Assigned task:
How many lines in the listing below include the word "heading"? Reply with the count alone.
------ Provided records
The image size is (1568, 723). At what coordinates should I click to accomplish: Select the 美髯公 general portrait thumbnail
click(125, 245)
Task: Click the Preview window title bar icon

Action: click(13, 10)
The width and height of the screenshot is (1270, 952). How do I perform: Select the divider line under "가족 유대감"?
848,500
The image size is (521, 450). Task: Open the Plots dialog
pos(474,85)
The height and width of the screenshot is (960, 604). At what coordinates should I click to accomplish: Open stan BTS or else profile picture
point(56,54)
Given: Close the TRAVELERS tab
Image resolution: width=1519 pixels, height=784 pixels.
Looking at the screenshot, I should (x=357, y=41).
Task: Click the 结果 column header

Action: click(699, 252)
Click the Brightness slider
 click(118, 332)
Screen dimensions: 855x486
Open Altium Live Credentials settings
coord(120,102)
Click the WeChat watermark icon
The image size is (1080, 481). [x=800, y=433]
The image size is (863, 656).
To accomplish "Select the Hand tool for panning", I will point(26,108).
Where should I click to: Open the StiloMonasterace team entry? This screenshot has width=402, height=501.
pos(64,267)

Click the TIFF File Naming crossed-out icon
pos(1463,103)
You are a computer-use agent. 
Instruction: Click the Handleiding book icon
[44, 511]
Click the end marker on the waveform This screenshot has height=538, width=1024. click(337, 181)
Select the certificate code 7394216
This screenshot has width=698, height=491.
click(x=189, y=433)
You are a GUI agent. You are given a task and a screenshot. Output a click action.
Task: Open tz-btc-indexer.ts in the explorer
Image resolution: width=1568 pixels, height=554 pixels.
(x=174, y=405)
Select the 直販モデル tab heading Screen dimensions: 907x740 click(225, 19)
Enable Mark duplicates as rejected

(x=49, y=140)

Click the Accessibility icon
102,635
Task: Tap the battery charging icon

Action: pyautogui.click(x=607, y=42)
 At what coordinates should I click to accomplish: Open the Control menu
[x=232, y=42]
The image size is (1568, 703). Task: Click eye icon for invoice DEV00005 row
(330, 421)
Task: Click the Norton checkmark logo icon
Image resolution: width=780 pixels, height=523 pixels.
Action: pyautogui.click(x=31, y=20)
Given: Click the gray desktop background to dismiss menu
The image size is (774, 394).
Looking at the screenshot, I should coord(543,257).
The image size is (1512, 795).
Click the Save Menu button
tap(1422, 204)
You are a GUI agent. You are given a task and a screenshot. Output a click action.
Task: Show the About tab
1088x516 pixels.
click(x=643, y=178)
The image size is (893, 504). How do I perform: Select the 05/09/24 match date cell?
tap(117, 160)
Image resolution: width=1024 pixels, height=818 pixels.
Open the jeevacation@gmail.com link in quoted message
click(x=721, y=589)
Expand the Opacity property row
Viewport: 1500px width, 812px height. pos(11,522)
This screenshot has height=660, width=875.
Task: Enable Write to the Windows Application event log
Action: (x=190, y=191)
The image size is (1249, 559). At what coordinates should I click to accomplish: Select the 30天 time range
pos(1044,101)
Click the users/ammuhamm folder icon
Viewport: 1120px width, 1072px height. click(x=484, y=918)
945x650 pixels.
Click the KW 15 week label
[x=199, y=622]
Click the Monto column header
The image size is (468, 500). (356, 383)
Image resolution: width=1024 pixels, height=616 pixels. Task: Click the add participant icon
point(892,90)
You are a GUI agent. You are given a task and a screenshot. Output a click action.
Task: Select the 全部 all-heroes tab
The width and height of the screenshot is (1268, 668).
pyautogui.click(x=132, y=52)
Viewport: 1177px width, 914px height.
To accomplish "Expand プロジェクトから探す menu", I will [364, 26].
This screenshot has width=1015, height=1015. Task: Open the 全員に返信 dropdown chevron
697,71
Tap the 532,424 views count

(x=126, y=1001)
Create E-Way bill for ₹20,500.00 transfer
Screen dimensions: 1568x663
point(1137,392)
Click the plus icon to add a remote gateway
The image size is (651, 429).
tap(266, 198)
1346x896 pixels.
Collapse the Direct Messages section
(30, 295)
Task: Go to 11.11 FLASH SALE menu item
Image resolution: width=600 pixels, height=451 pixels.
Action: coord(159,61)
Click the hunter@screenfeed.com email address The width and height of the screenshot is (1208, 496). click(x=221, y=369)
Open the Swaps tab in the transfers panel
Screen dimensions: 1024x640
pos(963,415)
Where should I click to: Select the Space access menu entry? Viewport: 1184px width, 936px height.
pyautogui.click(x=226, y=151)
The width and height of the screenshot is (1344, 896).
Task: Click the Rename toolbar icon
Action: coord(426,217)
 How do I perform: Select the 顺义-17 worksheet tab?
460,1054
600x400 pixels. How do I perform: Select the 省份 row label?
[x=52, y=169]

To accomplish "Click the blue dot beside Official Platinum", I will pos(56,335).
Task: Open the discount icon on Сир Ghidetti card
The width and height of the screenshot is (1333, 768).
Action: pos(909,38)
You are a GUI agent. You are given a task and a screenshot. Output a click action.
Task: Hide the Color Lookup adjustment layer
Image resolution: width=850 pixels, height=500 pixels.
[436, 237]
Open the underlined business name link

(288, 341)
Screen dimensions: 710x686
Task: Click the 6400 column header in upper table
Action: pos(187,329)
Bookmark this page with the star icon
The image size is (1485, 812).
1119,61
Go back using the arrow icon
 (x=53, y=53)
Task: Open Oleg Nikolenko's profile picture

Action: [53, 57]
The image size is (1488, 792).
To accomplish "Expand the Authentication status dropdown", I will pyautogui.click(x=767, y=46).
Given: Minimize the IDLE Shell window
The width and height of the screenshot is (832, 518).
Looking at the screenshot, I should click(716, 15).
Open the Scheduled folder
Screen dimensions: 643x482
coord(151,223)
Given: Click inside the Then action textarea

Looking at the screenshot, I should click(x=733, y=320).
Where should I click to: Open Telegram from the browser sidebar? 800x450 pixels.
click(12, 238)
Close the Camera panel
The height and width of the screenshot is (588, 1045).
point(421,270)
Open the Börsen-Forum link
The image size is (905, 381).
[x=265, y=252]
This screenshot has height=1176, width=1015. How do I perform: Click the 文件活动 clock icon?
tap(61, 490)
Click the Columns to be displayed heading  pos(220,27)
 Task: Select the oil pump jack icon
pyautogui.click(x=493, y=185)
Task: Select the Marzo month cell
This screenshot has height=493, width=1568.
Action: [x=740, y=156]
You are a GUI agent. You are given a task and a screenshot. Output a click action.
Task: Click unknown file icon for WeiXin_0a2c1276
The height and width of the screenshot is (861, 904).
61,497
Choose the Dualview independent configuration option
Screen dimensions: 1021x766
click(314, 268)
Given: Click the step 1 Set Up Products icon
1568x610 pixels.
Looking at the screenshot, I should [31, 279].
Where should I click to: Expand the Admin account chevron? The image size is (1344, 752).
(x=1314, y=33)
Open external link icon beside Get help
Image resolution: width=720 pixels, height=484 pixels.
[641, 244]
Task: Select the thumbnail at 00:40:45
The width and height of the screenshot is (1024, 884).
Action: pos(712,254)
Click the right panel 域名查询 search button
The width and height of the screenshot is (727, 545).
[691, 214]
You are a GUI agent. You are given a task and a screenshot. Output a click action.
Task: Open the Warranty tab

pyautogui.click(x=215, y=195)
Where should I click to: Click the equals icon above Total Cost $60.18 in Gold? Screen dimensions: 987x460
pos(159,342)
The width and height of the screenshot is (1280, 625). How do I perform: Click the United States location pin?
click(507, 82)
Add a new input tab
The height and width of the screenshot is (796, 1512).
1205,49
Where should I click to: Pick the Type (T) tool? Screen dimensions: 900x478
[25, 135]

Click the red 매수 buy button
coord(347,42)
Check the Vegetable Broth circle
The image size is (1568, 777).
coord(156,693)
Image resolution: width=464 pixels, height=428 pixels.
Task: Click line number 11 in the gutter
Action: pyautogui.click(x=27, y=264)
------------
Written solution:
2